Kicking off his 20th year of evangelistic crusades, Pastor Greg Laurie preached to more than 19,000 people in Rapid City, S.D., reminding them of how temporary life on earth is.
"250,000 people enter eternity every single day," Laurie said at the weekend Black Hills Harvest Crusade at Rushmore Plaza Civic Center."Life just comes and goes like that."
"The Bible says life is like a story that's already been told."
For Laurie, whose outreaches have drawn more than 3.8 million people over the last two decades, the brevity of life became more real to him when his 33-year-old son, Christopher, died last July in an automobile accident.
Ten months after the tragic death, Laurie said he's still weeping.
"But I want you to know this," he told the crowd. "Never for a moment did I doubt where my son was."

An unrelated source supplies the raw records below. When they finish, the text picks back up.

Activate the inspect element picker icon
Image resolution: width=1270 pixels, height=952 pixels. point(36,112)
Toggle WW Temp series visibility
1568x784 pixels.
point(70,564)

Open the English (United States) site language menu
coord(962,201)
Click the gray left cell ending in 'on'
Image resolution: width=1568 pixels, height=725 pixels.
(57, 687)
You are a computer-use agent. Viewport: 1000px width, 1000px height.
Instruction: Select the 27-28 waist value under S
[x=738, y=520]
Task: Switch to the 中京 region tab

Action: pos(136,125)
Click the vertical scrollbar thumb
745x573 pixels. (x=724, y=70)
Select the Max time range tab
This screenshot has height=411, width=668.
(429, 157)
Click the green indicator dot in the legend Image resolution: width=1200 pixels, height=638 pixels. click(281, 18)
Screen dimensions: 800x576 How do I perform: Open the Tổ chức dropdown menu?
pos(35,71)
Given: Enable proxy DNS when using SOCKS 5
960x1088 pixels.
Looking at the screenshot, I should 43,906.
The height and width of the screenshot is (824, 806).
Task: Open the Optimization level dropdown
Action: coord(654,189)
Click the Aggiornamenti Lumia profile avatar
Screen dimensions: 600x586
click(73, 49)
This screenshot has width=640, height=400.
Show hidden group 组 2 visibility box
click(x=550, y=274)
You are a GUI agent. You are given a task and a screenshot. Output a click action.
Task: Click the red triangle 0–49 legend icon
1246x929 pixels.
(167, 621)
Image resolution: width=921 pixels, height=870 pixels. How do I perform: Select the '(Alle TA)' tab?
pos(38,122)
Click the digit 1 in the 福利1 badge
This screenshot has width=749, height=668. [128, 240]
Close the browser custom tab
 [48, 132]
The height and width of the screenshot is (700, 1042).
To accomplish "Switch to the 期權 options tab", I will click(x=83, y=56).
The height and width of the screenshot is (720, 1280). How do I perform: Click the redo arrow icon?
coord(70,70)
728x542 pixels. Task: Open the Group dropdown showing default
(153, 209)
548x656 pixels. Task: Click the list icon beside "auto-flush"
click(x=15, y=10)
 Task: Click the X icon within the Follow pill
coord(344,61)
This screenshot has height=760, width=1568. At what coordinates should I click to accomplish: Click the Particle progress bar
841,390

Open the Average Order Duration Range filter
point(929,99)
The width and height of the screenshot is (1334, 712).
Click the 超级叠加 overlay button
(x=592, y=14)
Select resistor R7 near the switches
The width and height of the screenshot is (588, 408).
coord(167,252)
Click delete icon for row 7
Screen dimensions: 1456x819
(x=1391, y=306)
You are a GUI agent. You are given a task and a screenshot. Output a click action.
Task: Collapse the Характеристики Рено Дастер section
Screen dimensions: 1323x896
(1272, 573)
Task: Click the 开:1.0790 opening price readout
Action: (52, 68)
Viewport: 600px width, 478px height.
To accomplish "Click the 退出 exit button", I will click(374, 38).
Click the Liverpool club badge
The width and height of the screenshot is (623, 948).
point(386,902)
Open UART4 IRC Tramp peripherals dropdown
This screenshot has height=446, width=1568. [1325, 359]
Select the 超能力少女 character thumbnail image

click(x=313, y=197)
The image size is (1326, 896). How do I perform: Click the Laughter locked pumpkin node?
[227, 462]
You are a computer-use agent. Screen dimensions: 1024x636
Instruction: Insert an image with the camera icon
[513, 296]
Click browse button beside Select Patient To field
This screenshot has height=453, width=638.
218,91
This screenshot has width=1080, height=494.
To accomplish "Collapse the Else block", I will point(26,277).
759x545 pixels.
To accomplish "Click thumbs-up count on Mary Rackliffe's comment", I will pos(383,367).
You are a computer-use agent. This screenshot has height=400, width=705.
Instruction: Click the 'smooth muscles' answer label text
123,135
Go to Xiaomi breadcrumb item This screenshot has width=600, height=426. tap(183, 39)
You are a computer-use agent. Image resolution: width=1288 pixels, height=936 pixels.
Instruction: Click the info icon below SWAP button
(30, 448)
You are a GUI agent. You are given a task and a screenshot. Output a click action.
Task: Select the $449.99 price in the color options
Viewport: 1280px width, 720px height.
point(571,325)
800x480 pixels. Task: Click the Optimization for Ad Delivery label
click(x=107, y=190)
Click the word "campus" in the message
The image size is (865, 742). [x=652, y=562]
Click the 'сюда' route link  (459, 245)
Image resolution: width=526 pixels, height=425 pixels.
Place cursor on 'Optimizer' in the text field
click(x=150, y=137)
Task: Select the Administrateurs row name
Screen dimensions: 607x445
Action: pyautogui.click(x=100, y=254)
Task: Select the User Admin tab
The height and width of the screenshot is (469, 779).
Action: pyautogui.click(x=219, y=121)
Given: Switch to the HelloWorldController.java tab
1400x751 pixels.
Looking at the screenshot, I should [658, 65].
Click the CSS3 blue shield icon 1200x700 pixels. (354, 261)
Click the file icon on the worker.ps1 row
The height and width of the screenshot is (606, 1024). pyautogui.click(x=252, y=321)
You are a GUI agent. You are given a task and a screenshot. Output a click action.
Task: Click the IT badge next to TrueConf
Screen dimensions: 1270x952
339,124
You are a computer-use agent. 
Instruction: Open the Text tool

"He's with God in heaven because he put his faith in Jesus Christ, not because he was Greg's son but because he was God's son."
Laurie's younger 23-year-old son, Jonathan, testified Saturday night that although he grew up an evangelist's son and attended nearly every Harvest Crusade, he was only a nominal Christian who was engaged in the party scene.
The death of his brother, however, made him realize that he wasn't as "invincible" as he thought he was. Taking the advice he had received earlier from his brother, Jonathan quit his double life as a Christian on Sundays and partier the rest of the days and gave his life to Christ.
Evangelist Greg Laurie made it clear to the Harvest crowd that being a Christian is not just following a creed or going to church on Sundays.
"There are a lot of people running around today that say they're Christians but aren't," Laurie said.
"Being a Christian is having Jesus Christ, the living Savior himself, come and take residence in your heart," he emphasized. "Change has to happen on the inside."
Change happened for 1,519 people who committed or recommitted themselves to Jesus Christ over the three-day event.
Laurie admitted on his blog that not everyone who makes a decision for Christ go on to become Christians.
But many who accept Christ do have their lives transformed, he said.
"We have seen so many lives turned around, families saved, destructive lifestyles turned from, and the list goes on. Many are in ministry today as well, serving in the mission field or becoming pastors of churches," he noted.
More than 100 Black Hills-area churches united to host the Harvest Crusade, the first large-scale evangelistic outreach in the area in ten years.
Next month, Laurie will speak at the second 2009 Harvest Crusade in Long Island, N.Y., before hitting Anaheim, Calif., in August where he will mark 20 years of large-scale evangelistic outreach.
Harvest Crusades began in Southern California in 1990.